As mentioned in my opening statement, there were many many variant readings in the Qur'an text - Muhammad was illiterate and what he said was written down by various people until Caliph Uthman ordered all the variant copies of the Qur’an to be destroyed, apart from that compiled by Zaid-ibn-Thabit. If by mentioning all the strings of words/letters/phrases that add to the number 19 in the Qur’an it was to convince readers that this is the only piece of literature that displays such patterns, then the writer is mistaken. Other writings have similar features; the Bible has patterns associated with the number 7, for example, and there are a lot of features of nature that have the number 7 as their pattern. The main question I would ask my colleague is, how does a pattern of the number 19 (or any number in fact!) really transform lives, today, in practice?

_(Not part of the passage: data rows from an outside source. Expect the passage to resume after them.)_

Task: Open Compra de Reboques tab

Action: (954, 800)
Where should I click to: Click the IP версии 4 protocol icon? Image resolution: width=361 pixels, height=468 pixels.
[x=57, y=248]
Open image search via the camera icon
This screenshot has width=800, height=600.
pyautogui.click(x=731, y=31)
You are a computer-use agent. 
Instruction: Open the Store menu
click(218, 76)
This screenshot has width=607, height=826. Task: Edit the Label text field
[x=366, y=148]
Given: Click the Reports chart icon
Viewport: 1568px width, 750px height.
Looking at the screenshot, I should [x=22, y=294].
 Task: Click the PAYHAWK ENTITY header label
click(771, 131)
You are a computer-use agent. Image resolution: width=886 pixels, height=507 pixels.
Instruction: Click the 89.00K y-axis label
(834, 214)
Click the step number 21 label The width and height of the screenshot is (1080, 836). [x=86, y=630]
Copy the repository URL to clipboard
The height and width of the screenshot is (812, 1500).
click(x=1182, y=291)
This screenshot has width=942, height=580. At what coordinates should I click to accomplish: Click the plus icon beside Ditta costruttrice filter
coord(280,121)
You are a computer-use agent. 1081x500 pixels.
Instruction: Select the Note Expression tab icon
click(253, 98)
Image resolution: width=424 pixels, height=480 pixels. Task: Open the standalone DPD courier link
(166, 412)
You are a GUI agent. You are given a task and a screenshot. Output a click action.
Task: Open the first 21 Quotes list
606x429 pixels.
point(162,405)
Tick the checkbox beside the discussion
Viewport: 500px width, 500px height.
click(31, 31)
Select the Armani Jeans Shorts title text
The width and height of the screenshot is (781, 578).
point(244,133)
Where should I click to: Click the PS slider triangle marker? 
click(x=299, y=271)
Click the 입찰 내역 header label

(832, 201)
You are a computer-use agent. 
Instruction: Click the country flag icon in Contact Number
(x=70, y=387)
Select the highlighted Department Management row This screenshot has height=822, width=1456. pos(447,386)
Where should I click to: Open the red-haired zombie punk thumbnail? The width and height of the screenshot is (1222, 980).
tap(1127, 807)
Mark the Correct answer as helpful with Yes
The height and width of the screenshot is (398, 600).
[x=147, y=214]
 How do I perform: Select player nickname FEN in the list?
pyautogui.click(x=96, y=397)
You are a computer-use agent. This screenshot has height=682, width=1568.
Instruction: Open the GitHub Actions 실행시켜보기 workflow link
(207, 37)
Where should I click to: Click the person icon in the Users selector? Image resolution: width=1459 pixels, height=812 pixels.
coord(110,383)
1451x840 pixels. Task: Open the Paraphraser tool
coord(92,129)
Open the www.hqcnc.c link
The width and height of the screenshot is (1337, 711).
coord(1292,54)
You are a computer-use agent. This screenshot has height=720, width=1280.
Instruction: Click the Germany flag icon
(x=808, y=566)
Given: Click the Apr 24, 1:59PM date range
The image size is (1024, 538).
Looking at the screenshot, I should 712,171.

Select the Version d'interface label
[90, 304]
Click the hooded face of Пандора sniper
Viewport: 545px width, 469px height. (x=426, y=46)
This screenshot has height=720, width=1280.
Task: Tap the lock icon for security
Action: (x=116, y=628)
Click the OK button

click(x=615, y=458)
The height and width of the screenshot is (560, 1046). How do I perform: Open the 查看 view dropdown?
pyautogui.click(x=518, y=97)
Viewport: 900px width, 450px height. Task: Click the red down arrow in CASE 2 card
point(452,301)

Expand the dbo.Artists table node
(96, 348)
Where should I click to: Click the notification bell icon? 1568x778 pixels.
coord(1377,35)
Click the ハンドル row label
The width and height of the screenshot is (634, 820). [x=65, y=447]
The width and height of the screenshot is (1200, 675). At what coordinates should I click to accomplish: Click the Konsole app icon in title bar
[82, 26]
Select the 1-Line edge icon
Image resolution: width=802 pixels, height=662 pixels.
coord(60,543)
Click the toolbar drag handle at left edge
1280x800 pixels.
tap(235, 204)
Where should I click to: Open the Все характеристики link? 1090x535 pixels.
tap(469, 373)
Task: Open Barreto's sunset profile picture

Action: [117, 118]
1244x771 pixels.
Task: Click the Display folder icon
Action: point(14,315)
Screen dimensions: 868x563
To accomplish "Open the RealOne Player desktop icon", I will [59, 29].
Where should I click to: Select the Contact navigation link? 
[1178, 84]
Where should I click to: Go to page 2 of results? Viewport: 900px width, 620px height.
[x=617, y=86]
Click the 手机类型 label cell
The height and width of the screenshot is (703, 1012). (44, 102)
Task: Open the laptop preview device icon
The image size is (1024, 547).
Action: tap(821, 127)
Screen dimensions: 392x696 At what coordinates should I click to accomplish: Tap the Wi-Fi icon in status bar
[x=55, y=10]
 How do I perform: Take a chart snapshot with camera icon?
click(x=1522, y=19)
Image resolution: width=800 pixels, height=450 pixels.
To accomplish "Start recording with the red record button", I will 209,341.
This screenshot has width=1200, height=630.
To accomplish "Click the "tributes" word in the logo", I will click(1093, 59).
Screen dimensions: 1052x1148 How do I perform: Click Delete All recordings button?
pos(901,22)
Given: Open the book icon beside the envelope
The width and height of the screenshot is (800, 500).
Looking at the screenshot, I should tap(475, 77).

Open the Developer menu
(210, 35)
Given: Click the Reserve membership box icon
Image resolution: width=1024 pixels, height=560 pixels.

Gematria Doesn’t Prove Inspiration

The argument that gematria ‘proves’ the Qur’an to be God’s word runs into major problems in that amazing patterns of gematria can be discerned in much other literature which flatly contradicts the Qur’an. This was a common literary device used by many writers and scribes in Babylon and Egypt, but especially was it widespread amongst the Jewish rabbinical writings. In the Qumran literature, as well as many of the Jewish Apocryphal writings, the Talmud and the Mishnah, there are similar features of gematria to those claimed for the Qur'an. See D.S.Russel, The Method And Message Of Jewish Apocalyptic (Philadelphia: The Westminster Press, 1964) p. 127. Seeing Mohamad was illiterate and lived amongst Jews, it is highly likely that his early scribes were Jews, and it is not surprising that they built in such patterns. The Babylonian version of the Epic of Gilgamesh regularly employs features based around the number 7 [see John J. Davis, Biblical Numerology , Grand Rapids, MI: Baker, 1968 p. 107). Ugaritic literature is replete with these phenomena. See Cyrus Gordon, Ugaritic Literature (Rome: P.B.I., 1949) p. 27. It has been shown that Sargon II built the wall at Khorsabad according to the numerical value and implications of his name (Vincent Hopper, NumberSymbolism, New York: Columbia, 1938 p. 62).